— Consigne A —
Transcrivez à l'identique le passage du texte sur le livre d'occasion allant de "Afin de pouvoir" à "de livres d’occasion.".

— Texte fourni —
· · ·

Livre d’occasion
Marché florissant qui fragilise l'édition, le livre d'occasion est un sujet au cœur des préoccupations du syndicat.
La récente étude sur le livre d’occasion réalisée par la Sofia indique que 20% des livres ont été achetés d’occasion en 2022, ce qui représenterait un chiffre d’affaires de 351 millions d’euros. Sur ces ouvrages achetés d’occasion, le premier segment du marché, la « littérature », est particulièrement touché par le phénomène puisque plus de la moitié des exemplaires achetés d’occasion concerne ce secteur. Le SNE avance des propositions.
L’étude de la Sofia permet de prendre conscience d’un changement de paradigme : les ventes entre particuliers se sont largement développées via des plateformes dédiées telles que Leboncoin ou Vinted qui facilitent ce type de transaction. De nouveaux acteurs spécialisés sur la vente de livres d’occasion ont aussi permis son essor (Momox, La Bourse aux Livres, etc.). Cette offre en ligne, devenue pléthorique, entraine un changement profond des habitudes de consommation de la part des lecteurs. Ainsi l’achat de livres d’occasion est devenu un acte réfléchi, là où il était, il y a encore dix ans, un acte d’achat opportuniste. En 2022, parmi les acheteurs d’occasion, un sur deux déclare avoir acheté d’occasion
alors qu’il pensait initialement se procurer un ouvrage neuf.
Devant ces constats (augmentation des achats et de l’offre de livres d’occasion) la chaîne de création financée par les ventes de livres neufs est largement mise en danger. Le prix unique du livre, pilier de la loi Lang de 1981, est aussi mis à mal par des offres mettant en concurrence le prix du livre neuf face au prix du livre d’occasion, au même endroit.
Afin de pouvoir pérenniser la chaîne de création, qui fait la richesse de la production éditoriale française, il semble nécessaire que les auteurs et les éditeurs, qui en sont les artisans, puissent percevoir, directement ou indirectement, une rémunération sur la vente de livres d’occasion.
Il s’agit donc de concilier la pratique du livre d’occasion, qui aujourd’hui profite essentiellement aux plateformes en ligne, avec les grands équilibres de la création éditoriale : son financement et sa diversité.

· · ·

— Données fournies —
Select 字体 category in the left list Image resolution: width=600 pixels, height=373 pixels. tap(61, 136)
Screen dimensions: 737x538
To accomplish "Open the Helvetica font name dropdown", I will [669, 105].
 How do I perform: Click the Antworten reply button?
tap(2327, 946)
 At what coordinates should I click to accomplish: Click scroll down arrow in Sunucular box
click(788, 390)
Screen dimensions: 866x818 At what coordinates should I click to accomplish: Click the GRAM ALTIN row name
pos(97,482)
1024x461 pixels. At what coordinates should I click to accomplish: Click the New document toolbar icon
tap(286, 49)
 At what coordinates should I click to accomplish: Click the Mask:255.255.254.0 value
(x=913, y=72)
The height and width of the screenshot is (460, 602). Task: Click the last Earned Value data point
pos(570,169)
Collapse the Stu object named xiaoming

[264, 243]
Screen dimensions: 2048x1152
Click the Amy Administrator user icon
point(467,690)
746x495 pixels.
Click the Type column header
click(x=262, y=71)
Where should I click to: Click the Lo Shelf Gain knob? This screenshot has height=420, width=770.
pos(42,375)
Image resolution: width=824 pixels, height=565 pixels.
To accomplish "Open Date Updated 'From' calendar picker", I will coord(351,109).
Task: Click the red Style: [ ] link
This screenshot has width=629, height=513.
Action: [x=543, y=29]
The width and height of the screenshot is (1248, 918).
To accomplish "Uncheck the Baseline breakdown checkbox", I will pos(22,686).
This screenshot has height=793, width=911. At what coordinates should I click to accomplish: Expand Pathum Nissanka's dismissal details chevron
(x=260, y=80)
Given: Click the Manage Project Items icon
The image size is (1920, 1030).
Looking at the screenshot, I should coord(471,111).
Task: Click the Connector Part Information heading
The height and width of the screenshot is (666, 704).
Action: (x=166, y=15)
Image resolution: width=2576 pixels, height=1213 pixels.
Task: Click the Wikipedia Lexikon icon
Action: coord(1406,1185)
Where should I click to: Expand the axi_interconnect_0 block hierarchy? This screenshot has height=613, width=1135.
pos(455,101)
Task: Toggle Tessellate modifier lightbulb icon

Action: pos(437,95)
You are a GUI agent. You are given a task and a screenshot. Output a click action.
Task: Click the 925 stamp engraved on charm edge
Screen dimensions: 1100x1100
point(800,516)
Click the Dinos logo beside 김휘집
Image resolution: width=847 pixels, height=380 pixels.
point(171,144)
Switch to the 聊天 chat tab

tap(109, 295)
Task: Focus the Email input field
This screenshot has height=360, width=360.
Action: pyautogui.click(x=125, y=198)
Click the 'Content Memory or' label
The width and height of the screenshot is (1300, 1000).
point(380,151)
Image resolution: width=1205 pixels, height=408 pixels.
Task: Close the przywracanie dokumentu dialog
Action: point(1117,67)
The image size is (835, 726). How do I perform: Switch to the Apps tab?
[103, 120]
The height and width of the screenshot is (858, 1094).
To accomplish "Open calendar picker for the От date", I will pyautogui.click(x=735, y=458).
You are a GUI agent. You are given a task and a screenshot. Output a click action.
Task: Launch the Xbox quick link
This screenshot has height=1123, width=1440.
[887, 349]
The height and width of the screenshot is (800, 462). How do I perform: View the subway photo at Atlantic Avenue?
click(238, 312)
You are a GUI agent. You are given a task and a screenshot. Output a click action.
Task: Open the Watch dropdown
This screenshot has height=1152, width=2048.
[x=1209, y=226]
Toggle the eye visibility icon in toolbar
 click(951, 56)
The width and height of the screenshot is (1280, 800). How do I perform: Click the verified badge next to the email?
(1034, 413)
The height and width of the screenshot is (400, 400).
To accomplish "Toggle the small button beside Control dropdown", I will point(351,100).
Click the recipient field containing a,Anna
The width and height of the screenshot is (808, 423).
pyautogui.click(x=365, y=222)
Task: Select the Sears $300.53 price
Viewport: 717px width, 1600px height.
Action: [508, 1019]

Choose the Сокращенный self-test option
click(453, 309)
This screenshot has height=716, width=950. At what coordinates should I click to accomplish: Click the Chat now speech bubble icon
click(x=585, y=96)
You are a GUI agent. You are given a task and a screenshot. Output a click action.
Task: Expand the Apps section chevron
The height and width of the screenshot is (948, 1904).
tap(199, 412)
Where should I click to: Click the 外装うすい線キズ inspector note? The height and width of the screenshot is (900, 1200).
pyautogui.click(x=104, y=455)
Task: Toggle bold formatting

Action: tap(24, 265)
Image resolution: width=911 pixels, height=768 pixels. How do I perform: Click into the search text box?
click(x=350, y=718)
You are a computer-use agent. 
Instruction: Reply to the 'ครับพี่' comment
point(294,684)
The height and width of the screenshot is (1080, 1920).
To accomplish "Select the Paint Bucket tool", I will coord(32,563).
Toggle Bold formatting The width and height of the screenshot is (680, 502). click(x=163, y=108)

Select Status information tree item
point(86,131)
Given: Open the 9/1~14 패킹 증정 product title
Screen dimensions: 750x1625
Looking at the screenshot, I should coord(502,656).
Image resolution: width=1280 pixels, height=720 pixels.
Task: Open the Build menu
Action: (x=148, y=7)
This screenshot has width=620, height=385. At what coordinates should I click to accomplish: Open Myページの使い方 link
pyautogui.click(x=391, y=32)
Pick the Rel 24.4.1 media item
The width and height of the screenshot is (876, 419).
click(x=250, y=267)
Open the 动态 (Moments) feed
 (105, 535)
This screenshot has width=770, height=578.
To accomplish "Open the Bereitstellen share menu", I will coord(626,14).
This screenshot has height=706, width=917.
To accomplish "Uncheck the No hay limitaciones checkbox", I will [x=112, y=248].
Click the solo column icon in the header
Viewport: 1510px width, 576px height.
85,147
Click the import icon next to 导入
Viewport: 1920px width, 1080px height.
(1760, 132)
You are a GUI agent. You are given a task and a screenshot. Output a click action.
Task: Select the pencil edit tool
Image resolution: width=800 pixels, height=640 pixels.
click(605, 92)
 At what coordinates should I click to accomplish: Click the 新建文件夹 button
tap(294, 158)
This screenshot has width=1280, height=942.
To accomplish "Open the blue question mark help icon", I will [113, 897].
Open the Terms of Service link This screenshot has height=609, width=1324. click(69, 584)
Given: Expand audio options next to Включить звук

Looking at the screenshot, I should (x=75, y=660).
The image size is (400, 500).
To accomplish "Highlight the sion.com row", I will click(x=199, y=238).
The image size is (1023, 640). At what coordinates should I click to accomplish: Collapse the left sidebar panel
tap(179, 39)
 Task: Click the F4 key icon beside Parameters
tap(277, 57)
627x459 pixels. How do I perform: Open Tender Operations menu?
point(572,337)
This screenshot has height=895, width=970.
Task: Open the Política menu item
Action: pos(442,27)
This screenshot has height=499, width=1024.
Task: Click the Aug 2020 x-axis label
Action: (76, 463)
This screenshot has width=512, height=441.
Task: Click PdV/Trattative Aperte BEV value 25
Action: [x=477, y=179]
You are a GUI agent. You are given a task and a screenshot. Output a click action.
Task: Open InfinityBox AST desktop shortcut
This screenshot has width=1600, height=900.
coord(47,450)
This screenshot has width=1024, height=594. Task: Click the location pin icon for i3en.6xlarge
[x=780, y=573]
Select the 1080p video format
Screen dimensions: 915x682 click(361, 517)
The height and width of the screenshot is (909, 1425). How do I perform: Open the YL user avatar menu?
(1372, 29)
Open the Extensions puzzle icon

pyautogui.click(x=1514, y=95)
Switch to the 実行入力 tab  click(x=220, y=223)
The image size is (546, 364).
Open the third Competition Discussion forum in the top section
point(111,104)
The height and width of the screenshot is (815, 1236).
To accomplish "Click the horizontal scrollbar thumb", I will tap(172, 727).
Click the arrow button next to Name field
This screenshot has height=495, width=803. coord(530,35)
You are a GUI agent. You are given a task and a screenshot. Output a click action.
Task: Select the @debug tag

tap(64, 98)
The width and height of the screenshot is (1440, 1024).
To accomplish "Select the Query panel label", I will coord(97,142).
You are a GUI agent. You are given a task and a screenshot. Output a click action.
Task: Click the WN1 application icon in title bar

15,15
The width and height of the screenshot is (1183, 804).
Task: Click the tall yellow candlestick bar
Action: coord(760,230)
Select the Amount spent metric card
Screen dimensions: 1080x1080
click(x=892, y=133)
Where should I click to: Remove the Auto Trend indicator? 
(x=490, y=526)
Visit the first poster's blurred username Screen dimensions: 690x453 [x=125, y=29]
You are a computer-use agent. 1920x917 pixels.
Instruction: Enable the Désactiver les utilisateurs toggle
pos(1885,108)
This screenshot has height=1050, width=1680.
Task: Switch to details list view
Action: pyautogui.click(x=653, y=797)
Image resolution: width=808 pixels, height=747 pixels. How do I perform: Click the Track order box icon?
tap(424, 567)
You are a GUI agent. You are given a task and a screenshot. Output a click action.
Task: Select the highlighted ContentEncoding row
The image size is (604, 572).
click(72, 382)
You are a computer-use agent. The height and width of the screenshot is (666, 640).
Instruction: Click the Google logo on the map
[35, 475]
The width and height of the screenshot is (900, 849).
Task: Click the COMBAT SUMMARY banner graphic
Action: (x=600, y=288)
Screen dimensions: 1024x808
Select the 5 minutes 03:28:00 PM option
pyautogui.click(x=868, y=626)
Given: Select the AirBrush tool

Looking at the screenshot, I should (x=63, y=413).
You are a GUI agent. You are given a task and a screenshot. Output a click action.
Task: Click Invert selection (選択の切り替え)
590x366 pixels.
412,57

· · ·

— Consigne B —
Reprenez les enregistrements depuis leur début jusqu'à la ligne contenant "pos(42,375)" incluse, en remplaçant "Helvetica" par "Arial" sans aucune autre modification.

— Résultat A —
Afin de pouvoir pérenniser la chaîne de création, qui fait la richesse de la production éditoriale française, il semble nécessaire que les auteurs et les éditeurs, qui en sont les artisans, puissent percevoir, directement ou indirectement, une rémunération sur la vente de livres d’occasion.

— Résultat B —
Select 字体 category in the left list Image resolution: width=600 pixels, height=373 pixels. tap(61, 136)
Screen dimensions: 737x538
To accomplish "Open the Arial font name dropdown", I will [669, 105].
 How do I perform: Click the Antworten reply button?
tap(2327, 946)
 At what coordinates should I click to accomplish: Click scroll down arrow in Sunucular box
click(788, 390)
Screen dimensions: 866x818 At what coordinates should I click to accomplish: Click the GRAM ALTIN row name
pos(97,482)
1024x461 pixels. At what coordinates should I click to accomplish: Click the New document toolbar icon
tap(286, 49)
 At what coordinates should I click to accomplish: Click the Mask:255.255.254.0 value
(x=913, y=72)
The height and width of the screenshot is (460, 602). Task: Click the last Earned Value data point
pos(570,169)
Collapse the Stu object named xiaoming

[264, 243]
Screen dimensions: 2048x1152
Click the Amy Administrator user icon
point(467,690)
746x495 pixels.
Click the Type column header
click(x=262, y=71)
Where should I click to: Click the Lo Shelf Gain knob? This screenshot has height=420, width=770.
pos(42,375)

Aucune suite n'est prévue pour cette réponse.